EXERCISE REQUIREMENTS
Copy verbatim the part of the listing that runs from its first line through the line containing "tap(1397, 297)", including both of those lines.

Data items

===============

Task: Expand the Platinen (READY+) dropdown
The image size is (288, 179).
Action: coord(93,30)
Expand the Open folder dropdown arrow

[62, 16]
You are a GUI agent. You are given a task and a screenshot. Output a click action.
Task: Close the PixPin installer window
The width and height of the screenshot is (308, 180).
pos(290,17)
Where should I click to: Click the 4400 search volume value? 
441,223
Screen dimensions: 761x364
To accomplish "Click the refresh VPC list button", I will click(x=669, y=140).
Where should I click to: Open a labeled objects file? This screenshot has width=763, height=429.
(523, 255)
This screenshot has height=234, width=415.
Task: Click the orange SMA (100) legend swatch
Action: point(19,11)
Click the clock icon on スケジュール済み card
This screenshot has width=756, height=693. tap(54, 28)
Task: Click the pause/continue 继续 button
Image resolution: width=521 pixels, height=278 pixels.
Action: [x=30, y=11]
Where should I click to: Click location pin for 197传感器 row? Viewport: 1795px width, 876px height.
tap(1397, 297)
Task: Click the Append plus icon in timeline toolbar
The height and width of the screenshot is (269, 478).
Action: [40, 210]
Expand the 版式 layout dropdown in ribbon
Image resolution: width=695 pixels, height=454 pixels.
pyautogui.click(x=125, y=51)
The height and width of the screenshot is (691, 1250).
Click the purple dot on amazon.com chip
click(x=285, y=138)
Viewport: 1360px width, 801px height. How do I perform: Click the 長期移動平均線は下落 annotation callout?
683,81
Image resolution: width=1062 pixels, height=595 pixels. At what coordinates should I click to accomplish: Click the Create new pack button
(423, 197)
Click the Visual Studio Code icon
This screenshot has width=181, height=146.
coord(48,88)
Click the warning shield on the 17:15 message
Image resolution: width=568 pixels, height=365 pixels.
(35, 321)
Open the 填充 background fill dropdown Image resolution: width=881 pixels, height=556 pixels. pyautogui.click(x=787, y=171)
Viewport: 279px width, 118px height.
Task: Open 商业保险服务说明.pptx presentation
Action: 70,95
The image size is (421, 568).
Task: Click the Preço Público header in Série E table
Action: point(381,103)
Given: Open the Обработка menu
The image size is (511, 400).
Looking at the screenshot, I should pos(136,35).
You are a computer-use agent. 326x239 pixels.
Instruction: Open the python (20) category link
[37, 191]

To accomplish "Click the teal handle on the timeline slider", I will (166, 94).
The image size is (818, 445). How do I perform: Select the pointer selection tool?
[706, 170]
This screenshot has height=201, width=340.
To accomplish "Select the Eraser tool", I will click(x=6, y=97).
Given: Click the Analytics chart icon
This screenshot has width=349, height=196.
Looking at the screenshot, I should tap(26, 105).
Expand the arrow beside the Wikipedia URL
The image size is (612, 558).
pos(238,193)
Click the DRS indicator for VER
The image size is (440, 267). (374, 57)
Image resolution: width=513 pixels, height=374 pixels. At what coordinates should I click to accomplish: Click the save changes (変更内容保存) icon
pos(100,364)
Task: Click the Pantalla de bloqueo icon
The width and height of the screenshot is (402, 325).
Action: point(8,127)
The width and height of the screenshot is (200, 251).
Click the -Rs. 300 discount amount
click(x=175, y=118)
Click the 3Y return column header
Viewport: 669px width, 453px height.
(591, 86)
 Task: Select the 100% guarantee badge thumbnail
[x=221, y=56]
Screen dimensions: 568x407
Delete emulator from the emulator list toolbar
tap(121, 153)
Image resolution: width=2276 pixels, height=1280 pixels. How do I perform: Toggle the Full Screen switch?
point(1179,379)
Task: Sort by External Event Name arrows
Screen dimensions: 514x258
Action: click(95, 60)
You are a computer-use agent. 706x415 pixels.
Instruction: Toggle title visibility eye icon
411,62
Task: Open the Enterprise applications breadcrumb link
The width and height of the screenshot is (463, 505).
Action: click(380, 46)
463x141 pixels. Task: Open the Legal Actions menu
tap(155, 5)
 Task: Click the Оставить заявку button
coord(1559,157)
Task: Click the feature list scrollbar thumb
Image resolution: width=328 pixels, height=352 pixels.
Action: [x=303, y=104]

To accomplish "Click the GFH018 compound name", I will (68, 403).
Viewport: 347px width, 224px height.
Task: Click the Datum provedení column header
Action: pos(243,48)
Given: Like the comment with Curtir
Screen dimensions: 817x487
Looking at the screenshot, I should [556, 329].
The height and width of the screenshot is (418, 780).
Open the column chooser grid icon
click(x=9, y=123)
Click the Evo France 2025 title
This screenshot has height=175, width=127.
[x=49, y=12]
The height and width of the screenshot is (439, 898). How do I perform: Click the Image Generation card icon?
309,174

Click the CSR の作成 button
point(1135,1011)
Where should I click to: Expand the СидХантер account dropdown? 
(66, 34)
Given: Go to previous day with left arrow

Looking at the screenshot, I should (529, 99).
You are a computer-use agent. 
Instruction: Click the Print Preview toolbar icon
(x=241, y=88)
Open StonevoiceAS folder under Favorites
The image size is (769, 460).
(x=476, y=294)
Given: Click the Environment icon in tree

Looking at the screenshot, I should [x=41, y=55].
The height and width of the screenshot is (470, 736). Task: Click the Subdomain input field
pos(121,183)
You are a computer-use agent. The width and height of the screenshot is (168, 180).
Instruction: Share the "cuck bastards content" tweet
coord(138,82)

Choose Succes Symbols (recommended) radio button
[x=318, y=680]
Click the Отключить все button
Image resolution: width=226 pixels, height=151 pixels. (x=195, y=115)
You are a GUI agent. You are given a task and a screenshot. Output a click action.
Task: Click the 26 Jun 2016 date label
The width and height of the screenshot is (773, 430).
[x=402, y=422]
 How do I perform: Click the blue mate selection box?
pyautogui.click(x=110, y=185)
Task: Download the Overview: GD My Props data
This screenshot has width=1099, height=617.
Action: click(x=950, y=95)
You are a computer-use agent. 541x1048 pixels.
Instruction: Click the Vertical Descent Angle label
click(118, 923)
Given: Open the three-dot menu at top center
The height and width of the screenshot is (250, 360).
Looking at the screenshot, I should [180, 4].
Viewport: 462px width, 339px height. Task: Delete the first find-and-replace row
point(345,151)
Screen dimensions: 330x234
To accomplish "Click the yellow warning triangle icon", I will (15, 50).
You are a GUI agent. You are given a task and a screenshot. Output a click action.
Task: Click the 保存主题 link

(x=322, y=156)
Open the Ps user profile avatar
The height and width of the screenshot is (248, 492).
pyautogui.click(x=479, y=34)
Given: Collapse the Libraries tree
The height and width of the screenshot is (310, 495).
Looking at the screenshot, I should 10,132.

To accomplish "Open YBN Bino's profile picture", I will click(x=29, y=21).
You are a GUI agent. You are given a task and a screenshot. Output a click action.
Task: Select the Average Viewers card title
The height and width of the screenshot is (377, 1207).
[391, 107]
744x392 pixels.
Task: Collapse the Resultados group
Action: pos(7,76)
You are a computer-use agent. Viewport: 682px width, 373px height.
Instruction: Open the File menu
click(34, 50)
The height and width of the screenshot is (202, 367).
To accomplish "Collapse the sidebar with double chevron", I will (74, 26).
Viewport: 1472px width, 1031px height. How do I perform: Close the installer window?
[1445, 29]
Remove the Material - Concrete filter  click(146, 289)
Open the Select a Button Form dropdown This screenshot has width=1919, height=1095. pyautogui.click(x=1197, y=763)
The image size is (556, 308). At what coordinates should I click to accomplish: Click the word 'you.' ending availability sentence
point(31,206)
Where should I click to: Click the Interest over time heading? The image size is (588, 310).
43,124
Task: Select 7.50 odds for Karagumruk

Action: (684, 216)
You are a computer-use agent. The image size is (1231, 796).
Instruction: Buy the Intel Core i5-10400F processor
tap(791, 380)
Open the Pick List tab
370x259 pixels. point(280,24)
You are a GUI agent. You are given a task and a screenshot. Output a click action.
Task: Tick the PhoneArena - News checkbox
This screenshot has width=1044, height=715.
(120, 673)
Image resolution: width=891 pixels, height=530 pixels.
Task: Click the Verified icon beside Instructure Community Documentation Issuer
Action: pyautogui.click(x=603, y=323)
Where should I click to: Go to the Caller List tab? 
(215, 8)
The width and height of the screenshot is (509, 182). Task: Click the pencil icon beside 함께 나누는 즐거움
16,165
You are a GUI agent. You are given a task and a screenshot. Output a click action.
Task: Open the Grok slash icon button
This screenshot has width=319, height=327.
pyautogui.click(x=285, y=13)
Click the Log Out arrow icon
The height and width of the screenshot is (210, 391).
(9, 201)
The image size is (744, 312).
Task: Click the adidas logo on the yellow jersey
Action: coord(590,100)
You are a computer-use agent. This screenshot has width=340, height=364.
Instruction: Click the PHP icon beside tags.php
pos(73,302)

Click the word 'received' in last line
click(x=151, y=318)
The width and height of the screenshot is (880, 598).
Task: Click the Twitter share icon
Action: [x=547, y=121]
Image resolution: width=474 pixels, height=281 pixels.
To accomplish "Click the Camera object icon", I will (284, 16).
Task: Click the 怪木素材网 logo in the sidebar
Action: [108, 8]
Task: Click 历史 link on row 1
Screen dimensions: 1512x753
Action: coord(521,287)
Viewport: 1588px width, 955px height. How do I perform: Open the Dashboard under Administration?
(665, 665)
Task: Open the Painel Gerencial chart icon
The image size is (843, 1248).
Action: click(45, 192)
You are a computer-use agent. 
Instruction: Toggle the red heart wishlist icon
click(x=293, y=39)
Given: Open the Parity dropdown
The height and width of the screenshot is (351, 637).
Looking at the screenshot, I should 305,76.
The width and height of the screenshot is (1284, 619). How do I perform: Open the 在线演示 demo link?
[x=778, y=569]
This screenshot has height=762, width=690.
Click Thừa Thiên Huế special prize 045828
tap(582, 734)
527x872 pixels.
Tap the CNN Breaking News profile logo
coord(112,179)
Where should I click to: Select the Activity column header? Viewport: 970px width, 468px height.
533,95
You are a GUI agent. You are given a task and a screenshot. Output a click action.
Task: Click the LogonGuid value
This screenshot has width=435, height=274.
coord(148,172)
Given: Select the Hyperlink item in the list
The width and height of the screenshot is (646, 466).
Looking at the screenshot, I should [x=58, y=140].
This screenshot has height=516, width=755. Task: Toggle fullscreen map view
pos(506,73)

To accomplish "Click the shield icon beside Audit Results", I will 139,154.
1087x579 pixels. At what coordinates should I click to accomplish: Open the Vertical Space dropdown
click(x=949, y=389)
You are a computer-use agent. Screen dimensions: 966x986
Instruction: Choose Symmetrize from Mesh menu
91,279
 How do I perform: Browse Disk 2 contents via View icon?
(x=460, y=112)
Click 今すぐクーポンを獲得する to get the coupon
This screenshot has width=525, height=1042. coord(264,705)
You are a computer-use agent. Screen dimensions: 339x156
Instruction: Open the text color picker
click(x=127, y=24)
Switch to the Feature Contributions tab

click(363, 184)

===============

RESULT OF THIS EXERCISE
Task: Expand the Platinen (READY+) dropdown
The image size is (288, 179).
Action: coord(93,30)
Expand the Open folder dropdown arrow

[62, 16]
You are a GUI agent. You are given a task and a screenshot. Output a click action.
Task: Close the PixPin installer window
The width and height of the screenshot is (308, 180).
pos(290,17)
Where should I click to: Click the 4400 search volume value? 
441,223
Screen dimensions: 761x364
To accomplish "Click the refresh VPC list button", I will click(x=669, y=140).
Where should I click to: Open a labeled objects file? This screenshot has width=763, height=429.
(523, 255)
This screenshot has height=234, width=415.
Task: Click the orange SMA (100) legend swatch
Action: point(19,11)
Click the clock icon on スケジュール済み card
This screenshot has width=756, height=693. tap(54, 28)
Task: Click the pause/continue 继续 button
Image resolution: width=521 pixels, height=278 pixels.
Action: [x=30, y=11]
Where should I click to: Click location pin for 197传感器 row? Viewport: 1795px width, 876px height.
tap(1397, 297)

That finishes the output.